Data excerpts
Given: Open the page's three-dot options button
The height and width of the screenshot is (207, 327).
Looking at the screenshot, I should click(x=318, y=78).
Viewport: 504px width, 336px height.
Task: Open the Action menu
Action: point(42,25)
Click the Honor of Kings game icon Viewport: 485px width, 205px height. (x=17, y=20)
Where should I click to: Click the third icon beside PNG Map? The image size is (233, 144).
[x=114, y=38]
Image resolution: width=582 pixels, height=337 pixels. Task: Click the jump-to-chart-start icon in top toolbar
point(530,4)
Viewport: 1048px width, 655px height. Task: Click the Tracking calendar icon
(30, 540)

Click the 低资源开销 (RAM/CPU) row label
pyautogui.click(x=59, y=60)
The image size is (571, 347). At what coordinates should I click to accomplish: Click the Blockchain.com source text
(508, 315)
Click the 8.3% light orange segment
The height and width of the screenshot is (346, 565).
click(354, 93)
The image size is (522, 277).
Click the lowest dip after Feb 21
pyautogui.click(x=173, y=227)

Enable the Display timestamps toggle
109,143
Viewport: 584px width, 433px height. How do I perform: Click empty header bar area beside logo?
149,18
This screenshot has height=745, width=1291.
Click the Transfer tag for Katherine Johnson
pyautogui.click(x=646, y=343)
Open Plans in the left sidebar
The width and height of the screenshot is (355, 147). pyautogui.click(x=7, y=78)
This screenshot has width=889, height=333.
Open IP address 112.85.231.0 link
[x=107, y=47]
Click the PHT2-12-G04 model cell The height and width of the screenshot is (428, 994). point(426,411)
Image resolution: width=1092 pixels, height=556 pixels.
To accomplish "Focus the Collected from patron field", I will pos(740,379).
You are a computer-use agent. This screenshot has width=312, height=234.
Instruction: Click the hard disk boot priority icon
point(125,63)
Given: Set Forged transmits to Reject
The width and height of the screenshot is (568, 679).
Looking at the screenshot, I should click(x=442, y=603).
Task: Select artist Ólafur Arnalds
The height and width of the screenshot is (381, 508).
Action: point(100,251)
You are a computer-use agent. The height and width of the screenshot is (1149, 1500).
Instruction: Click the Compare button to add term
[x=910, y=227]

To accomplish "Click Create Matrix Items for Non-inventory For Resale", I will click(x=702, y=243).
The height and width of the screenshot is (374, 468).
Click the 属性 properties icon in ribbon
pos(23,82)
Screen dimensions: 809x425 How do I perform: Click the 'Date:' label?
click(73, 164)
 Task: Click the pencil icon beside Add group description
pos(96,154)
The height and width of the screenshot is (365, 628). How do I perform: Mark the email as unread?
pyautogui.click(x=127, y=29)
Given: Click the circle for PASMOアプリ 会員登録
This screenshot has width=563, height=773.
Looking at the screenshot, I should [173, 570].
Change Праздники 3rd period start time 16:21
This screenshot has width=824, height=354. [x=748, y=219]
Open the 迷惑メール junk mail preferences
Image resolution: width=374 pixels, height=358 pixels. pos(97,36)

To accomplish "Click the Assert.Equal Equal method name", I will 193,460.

TASK GOAL
All the records shown above need to be given again exactly.

EXPECTED ANSWER
Given: Open the page's three-dot options button
The height and width of the screenshot is (207, 327).
Looking at the screenshot, I should click(x=318, y=78).
Viewport: 504px width, 336px height.
Task: Open the Action menu
Action: point(42,25)
Click the Honor of Kings game icon Viewport: 485px width, 205px height. (x=17, y=20)
Where should I click to: Click the third icon beside PNG Map? The image size is (233, 144).
[x=114, y=38]
Image resolution: width=582 pixels, height=337 pixels. Task: Click the jump-to-chart-start icon in top toolbar
point(530,4)
Viewport: 1048px width, 655px height. Task: Click the Tracking calendar icon
(30, 540)

Click the 低资源开销 (RAM/CPU) row label
pyautogui.click(x=59, y=60)
The image size is (571, 347). At what coordinates should I click to accomplish: Click the Blockchain.com source text
(508, 315)
Click the 8.3% light orange segment
The height and width of the screenshot is (346, 565).
click(354, 93)
The image size is (522, 277).
Click the lowest dip after Feb 21
pyautogui.click(x=173, y=227)

Enable the Display timestamps toggle
109,143
Viewport: 584px width, 433px height. How do I perform: Click empty header bar area beside logo?
149,18
This screenshot has height=745, width=1291.
Click the Transfer tag for Katherine Johnson
pyautogui.click(x=646, y=343)
Open Plans in the left sidebar
The width and height of the screenshot is (355, 147). pyautogui.click(x=7, y=78)
This screenshot has width=889, height=333.
Open IP address 112.85.231.0 link
[x=107, y=47]
Click the PHT2-12-G04 model cell The height and width of the screenshot is (428, 994). point(426,411)
Image resolution: width=1092 pixels, height=556 pixels.
To accomplish "Focus the Collected from patron field", I will pos(740,379).
You are a computer-use agent. This screenshot has width=312, height=234.
Instruction: Click the hard disk boot priority icon
point(125,63)
Given: Set Forged transmits to Reject
The width and height of the screenshot is (568, 679).
Looking at the screenshot, I should click(x=442, y=603).
Task: Select artist Ólafur Arnalds
The height and width of the screenshot is (381, 508).
Action: point(100,251)
You are a computer-use agent. The height and width of the screenshot is (1149, 1500).
Instruction: Click the Compare button to add term
[x=910, y=227]

To accomplish "Click Create Matrix Items for Non-inventory For Resale", I will click(x=702, y=243).
The height and width of the screenshot is (374, 468).
Click the 属性 properties icon in ribbon
pos(23,82)
Screen dimensions: 809x425 How do I perform: Click the 'Date:' label?
click(73, 164)
 Task: Click the pencil icon beside Add group description
pos(96,154)
The height and width of the screenshot is (365, 628). How do I perform: Mark the email as unread?
pyautogui.click(x=127, y=29)
Given: Click the circle for PASMOアプリ 会員登録
This screenshot has width=563, height=773.
Looking at the screenshot, I should [173, 570].
Change Праздники 3rd period start time 16:21
This screenshot has width=824, height=354. [x=748, y=219]
Open the 迷惑メール junk mail preferences
Image resolution: width=374 pixels, height=358 pixels. pos(97,36)

To accomplish "Click the Assert.Equal Equal method name", I will 193,460.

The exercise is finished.